The tail can be in the first position: T H H H H
The tail can be in the second position: H T H H H
The tail can be in the third position: H H T H H
The tail can be in the fourth position: H H H T H
The tail can be in the fifth position: H H H H T
So, there are 5 outcomes with exactly 4 heads.

**step5** Identifying favorable outcomes: Exactly 3 Heads

Now, let's count the outcomes with exactly 3 heads and 2 tails. We need to find all the different ways to arrange 3 H's and 2 T's in 5 positions.
We can list these possibilities systematically:
Consider the positions of the two Tails (T):
If the first Tail is in the 1st position (T _ _ _ _):
T T H H H (Tails in 1st, 2nd)
T H T H H (Tails in 1st, 3rd)
T H H T H (Tails in 1st, 4th)
T H H H T (Tails in 1st, 5th)
If the first Tail is in the 2nd position (H T _ _ _) and not 1st:
H T T H H (Tails in 2nd, 3rd)
H T H T H (Tails in 2nd, 4th)
H T H H T (Tails in 2nd, 5th)
If the first Tail is in the 3rd position (H H T _ _) and not 1st or 2nd:
H H T T H (Tails in 3rd, 4th)
H H T H T (Tails in 3rd, 5th)
If the first Tail is in the 4th position (H H H T _) and not 1st, 2nd, or 3rd:
H H H T T (Tails in 4th, 5th)
Adding these up: $$4 + 3 + 2 + 1 = 10$$ outcomes.
So, there are 10 outcomes with exactly 3 heads.

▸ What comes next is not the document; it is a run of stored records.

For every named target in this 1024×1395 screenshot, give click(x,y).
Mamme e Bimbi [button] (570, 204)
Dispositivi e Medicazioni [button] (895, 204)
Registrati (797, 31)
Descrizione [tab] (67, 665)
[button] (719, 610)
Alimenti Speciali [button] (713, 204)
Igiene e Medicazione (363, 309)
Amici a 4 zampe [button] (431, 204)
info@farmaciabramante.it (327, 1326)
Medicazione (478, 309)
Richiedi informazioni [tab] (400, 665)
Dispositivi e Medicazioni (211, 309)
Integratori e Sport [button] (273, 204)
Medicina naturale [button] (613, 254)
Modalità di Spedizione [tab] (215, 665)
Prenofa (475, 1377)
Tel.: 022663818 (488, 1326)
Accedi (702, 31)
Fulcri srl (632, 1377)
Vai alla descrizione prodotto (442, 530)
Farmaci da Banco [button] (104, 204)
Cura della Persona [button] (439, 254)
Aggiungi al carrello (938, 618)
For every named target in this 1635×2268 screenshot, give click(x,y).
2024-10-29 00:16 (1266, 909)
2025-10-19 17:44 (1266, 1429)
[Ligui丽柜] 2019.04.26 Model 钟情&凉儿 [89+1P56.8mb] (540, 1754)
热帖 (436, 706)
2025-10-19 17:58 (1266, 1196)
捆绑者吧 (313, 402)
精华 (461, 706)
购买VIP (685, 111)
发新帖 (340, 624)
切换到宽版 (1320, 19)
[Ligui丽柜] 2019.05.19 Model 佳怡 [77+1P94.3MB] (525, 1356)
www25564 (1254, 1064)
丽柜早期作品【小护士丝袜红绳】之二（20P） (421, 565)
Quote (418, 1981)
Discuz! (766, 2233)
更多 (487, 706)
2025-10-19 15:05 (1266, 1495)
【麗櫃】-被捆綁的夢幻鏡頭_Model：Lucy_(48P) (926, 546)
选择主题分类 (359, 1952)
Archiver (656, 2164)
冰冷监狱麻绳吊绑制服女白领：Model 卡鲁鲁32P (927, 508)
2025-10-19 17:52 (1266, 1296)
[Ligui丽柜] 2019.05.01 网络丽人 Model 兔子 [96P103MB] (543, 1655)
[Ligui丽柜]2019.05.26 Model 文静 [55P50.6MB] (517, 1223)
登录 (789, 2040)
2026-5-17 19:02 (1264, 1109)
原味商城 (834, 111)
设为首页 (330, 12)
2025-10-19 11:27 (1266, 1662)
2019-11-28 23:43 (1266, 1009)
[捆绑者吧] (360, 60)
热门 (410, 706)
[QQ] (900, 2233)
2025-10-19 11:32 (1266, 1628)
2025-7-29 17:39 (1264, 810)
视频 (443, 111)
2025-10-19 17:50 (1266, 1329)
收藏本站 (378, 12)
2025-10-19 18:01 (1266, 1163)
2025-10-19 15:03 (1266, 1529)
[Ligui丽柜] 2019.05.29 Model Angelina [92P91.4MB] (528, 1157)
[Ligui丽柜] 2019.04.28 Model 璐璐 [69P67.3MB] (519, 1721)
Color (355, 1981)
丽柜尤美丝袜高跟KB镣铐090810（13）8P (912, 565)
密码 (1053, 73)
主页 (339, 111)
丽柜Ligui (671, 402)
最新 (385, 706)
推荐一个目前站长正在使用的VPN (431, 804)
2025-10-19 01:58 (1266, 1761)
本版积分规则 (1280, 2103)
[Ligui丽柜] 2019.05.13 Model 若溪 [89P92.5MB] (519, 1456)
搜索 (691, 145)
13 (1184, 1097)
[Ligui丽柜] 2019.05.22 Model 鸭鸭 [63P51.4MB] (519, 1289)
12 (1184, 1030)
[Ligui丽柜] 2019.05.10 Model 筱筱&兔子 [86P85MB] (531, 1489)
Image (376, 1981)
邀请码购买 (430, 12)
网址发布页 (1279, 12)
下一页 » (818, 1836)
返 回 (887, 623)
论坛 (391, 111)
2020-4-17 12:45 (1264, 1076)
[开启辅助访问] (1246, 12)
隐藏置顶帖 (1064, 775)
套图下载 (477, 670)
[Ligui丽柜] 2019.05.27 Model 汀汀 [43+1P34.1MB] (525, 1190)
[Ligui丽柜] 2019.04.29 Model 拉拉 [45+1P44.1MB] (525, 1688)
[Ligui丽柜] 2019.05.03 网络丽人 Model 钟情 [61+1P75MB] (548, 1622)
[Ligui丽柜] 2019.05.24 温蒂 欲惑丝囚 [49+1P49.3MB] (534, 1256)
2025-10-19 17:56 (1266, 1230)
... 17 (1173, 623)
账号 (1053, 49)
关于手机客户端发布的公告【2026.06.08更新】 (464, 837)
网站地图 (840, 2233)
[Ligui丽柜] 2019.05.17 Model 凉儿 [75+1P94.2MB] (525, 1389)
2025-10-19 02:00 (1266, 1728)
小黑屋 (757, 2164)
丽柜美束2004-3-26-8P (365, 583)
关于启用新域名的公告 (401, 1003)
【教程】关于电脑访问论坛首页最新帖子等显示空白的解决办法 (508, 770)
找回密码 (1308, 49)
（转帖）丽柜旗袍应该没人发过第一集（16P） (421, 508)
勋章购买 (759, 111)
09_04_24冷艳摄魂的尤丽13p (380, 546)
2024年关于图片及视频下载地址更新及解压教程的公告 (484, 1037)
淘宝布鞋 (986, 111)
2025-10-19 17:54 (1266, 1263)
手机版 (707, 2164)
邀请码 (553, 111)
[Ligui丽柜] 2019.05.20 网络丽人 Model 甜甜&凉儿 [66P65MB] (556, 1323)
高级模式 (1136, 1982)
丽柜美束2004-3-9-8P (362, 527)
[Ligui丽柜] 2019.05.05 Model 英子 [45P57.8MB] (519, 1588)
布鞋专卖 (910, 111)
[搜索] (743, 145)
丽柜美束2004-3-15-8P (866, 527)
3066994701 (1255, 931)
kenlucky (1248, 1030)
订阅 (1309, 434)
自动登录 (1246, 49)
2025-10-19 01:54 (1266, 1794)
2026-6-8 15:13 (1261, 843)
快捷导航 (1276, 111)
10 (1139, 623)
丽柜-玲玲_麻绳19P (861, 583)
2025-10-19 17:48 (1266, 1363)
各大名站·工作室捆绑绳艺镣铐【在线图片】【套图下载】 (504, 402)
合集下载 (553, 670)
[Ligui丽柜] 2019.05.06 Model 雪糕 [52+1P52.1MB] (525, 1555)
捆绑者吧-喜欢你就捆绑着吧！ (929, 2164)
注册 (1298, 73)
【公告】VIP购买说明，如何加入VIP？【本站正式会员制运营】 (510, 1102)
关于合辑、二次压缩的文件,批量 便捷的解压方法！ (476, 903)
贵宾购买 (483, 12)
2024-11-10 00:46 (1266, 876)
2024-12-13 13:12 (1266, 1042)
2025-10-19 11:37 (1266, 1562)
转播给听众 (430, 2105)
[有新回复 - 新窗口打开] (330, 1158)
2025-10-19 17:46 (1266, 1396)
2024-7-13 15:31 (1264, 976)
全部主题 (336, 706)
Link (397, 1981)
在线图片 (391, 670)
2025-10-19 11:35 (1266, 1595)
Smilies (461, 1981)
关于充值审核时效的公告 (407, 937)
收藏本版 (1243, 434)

**step6** Calculating total favorable outcomes

The total number of favorable outcomes is the sum of outcomes with exactly 3 heads, exactly 4 heads, and exactly 5 heads.
Total favorable outcomes = (Outcomes with 3 Heads) + (Outcomes with 4 Heads) + (Outcomes with 5 Heads)
Total favorable outcomes = $$10 + 5 + 1 = 16$$ outcomes.

**step7** Calculating the probability

The probability of an event is calculated by dividing the number of favorable outcomes by the total number of possible outcomes.
Probability = $$\frac{\text{Number of favorable outcomes}}{\text{Total number of possible outcomes}}$$
Probability = $$\frac{16}{32}$$
To simplify this fraction, we can divide both the numerator and the denominator by their greatest common divisor, which is 16:
$$16 \div 16 = 1$$
$$32 \div 16 = 2$$
So, the probability of getting at least 3 heads in 5 coin tosses is $$\frac{1}{2}$$.